O diretor financeiro da Minerva Foods, Edison Ticle, afirmou nesta terça-feira, 20, que a empresa continuará refinanciando suas dívidas de curto prazo. Ao final de junho, o endividamento total da companhia era de R$ 3,076 bilhões e a dívida de curto prazo (composta por pagamento de juros, debêntures e de trade finance) era de R$ 511,2 milhões, representando quase 16% dos débitos totais.

SUZANA INHESTA, Agencia Estado

20 de agosto de 2013 | 13h45

"Vamos continuar rolando essa dívida. Temos uma política interna de ter até 20% desse endividamento no curto prazo e não vamos ter menos que isso para não deixar de ter um estrutura de capital interessante", declarou. Segundo ele, o mercado de dívida está muito ruim, mas estamos sempre abertos a ir ao mercado para reduzir os custos de dívida da companhia. "Os spreads dos custos de dívida das emissões que fizemos e os de agora ''abriram'' muito e no momento não vemos nada de interessante. Há um apetite para o nosso crédito, mas só se tiver uma oportunidade muito boa", disse, incluindo uma nova tentativa de emissão de bônus perpétuo.

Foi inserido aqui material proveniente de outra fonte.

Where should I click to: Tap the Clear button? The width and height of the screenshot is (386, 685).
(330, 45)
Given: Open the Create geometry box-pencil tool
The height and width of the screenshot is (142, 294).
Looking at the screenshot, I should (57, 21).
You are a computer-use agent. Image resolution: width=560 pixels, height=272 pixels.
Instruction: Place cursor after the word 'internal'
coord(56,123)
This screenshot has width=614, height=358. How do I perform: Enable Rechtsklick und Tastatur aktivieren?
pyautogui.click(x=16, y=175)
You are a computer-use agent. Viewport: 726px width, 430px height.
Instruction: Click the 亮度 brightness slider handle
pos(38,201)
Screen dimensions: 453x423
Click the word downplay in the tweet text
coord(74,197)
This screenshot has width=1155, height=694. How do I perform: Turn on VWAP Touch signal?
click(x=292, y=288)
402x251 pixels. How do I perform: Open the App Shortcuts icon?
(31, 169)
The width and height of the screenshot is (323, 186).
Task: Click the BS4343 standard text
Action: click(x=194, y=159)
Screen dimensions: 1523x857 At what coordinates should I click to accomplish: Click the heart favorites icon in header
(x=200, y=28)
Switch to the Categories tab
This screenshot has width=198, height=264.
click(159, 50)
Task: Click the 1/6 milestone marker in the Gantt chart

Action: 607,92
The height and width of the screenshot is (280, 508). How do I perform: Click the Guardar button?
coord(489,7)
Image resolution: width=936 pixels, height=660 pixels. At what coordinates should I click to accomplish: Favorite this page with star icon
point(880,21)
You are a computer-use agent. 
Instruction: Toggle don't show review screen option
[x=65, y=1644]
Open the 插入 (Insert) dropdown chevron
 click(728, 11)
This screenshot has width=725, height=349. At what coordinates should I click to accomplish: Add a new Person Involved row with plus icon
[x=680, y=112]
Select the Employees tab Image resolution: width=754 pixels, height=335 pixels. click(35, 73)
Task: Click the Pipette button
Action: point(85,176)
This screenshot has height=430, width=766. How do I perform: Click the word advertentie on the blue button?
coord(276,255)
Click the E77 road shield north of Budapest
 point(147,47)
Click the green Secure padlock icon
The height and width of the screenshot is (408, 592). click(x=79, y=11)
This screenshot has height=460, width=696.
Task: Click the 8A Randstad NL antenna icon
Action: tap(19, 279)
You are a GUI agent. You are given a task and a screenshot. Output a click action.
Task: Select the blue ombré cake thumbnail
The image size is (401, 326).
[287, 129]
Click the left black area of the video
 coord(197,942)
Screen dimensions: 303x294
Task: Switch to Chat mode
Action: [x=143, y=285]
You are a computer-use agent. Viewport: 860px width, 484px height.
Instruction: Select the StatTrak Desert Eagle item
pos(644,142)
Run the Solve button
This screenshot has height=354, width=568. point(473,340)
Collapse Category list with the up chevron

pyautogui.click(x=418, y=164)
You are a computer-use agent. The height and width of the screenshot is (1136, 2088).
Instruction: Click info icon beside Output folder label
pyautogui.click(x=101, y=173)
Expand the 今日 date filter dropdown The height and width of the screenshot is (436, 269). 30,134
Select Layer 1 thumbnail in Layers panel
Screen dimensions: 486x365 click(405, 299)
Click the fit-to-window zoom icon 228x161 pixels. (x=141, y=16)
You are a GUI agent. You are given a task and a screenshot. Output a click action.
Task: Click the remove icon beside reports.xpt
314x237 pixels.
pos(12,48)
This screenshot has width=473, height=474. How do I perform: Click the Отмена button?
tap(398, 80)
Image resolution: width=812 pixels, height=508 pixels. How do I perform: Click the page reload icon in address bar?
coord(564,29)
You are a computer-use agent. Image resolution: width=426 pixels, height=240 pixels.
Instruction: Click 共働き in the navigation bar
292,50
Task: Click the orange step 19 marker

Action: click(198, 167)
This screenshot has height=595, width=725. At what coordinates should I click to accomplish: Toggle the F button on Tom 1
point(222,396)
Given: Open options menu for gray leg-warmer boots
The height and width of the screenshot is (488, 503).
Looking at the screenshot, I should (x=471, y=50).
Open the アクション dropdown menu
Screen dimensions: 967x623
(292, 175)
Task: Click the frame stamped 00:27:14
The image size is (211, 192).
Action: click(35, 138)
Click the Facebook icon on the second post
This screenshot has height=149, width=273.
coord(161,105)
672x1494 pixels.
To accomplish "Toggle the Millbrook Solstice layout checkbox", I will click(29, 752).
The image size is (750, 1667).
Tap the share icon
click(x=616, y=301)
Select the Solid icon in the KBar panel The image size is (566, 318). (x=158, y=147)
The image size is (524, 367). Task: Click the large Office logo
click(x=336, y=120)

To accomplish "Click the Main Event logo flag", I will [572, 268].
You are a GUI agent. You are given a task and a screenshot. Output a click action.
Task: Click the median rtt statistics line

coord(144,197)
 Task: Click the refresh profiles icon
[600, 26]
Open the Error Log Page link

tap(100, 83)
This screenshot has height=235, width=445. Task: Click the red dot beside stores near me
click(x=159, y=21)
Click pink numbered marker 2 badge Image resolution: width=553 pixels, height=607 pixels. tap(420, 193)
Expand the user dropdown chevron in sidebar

Sobre política de hedge, Ticle comentou que a empresa protege ativos e passivos de curto prazo (com vencimento de até um ano), o que chamamos de hedge de fluxo, determinado pela nossa gestão de risco. Já os ativos e passivos de longo prazo, levamos para avaliação do nosso conselho mensalmente. Não especulamos com as nossas margens", disse. Com relação à contabilidade de hedge (hedge accounting), o executivo se diz "totalmente contra a prática. "O uso da contabilidade de hedge pega contra a transparência e governança corporativa, dado o arcabouço de regras contábeis nacionais", falou. Ele ainda reiterou a projeção de ter um grau de alavancagem abaixo de duas vezes até 2015.